New Inheritance Laws: What They Mean for Estate Planning
New inheritance laws — including a $15M estate tax exemption and updated retirement account rules — could reshape how you plan your estate.
New inheritance laws — including a $15M estate tax exemption and updated retirement account rules — could reshape how you plan your estate.
The most significant recent inheritance law change is the One Big Beautiful Bill Act, signed on July 4, 2025, which permanently raised the federal estate and gift tax exemption to $15 million per person starting in 2026. That single change means a married couple can now shield up to $30 million from federal estate tax. Beyond the new exemption, other developments affecting estate planning include the SECURE Act’s 10-year rule for inherited retirement accounts, the step-up in basis rule that eliminates capital gains on appreciated assets at death, and a patchwork of state-level estate and inheritance taxes with much lower thresholds than the federal government uses.

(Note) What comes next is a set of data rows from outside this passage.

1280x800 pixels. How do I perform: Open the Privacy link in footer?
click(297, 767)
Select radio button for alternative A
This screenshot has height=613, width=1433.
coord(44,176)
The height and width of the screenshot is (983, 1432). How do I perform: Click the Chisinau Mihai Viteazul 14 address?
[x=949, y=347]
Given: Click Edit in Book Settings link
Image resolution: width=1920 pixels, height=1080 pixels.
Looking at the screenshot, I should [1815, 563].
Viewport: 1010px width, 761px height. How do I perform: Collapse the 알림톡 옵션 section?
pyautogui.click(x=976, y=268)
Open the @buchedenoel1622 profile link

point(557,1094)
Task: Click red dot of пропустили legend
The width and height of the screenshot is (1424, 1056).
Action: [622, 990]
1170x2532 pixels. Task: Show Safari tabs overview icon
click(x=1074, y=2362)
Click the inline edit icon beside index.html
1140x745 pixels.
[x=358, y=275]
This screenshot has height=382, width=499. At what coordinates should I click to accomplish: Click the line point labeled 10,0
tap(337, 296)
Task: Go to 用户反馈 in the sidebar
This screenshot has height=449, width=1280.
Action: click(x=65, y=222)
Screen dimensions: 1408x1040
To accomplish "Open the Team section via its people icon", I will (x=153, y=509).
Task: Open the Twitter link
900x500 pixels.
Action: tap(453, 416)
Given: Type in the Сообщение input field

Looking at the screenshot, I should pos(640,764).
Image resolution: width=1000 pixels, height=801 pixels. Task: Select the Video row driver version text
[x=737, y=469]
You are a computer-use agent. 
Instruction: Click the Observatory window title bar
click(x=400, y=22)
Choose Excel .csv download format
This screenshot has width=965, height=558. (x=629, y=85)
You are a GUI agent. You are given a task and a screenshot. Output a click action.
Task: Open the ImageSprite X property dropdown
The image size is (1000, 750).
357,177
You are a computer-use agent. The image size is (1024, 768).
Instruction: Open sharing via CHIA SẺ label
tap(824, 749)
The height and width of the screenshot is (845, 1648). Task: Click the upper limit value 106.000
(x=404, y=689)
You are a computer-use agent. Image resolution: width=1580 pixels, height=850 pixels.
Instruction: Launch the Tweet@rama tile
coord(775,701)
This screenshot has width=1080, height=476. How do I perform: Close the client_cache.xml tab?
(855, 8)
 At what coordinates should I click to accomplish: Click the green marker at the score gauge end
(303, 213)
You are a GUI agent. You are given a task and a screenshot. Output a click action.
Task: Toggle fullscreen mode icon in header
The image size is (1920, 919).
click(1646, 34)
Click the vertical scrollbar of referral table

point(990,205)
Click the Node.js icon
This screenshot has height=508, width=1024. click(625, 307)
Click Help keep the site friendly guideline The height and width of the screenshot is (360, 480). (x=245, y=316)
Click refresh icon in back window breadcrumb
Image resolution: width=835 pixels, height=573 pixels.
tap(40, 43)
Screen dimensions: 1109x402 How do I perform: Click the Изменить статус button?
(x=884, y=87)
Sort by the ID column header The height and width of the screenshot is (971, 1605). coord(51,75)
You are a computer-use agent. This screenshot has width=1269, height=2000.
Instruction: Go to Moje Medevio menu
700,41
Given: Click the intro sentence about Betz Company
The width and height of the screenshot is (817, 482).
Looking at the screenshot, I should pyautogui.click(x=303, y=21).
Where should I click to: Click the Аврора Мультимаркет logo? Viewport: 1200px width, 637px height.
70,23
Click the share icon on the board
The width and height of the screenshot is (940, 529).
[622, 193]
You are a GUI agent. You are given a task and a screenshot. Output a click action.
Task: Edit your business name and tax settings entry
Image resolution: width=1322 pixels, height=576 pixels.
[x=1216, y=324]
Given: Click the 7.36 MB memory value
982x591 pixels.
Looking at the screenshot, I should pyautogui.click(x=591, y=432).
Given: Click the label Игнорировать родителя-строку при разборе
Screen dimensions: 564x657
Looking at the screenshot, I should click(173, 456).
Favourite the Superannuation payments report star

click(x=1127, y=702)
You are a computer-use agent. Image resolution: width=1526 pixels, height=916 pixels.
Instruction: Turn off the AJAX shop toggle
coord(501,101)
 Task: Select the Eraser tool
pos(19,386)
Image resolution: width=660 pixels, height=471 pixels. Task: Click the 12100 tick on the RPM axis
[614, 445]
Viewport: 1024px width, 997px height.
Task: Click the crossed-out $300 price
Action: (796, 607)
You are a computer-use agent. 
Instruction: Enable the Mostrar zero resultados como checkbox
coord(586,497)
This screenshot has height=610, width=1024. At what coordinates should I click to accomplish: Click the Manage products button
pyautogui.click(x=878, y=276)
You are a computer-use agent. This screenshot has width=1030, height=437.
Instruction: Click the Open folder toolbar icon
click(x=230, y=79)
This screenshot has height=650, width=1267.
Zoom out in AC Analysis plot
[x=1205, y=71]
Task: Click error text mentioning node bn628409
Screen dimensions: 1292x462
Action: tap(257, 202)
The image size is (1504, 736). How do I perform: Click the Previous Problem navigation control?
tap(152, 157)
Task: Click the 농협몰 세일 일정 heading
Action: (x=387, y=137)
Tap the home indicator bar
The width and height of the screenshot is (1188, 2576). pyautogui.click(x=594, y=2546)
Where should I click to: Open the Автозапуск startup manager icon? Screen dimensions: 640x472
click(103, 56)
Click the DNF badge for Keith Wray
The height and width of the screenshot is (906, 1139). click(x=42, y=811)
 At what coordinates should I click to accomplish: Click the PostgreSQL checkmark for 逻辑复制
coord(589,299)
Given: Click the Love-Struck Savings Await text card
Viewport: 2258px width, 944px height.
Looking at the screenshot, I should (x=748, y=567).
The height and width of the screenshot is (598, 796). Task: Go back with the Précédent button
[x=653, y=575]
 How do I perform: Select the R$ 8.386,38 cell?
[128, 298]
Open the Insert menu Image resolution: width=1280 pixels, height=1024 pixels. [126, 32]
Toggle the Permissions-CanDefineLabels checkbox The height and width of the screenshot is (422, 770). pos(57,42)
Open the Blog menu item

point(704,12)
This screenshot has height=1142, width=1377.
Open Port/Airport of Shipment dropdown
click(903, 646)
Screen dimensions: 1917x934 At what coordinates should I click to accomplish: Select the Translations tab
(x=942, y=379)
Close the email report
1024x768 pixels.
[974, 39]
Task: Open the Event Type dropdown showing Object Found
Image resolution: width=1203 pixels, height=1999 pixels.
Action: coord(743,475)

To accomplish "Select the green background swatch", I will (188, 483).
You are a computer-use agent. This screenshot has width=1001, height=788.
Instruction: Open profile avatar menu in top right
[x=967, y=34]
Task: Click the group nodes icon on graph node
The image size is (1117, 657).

Before 2026, the federal estate and gift tax exemption sat at $13.99 million per person under the Tax Cuts and Jobs Act (TCJA). That figure was scheduled to drop roughly in half around January 2026 when the TCJA’s temporary provisions expired. The One Big Beautiful Bill Act (OBBB) eliminated that cliff entirely by replacing the old temporary increase with a new permanent baseline of $15 million per person.1Office of the Law Revision Counsel. 26 U.S. Code 2010 – Unified Credit Against Estate Tax The IRS confirmed this amount applies to calendar year 2026.2Internal Revenue Service. What’s New — Estate and Gift Tax
For married couples, the combined exemption reaches $30 million thanks to portability (discussed below). Any estate valued below the applicable exemption owes zero federal estate tax. Amounts above the exemption are taxed at rates up to 40%.3Congress.gov. The Generation-Skipping Transfer Tax (GSTT)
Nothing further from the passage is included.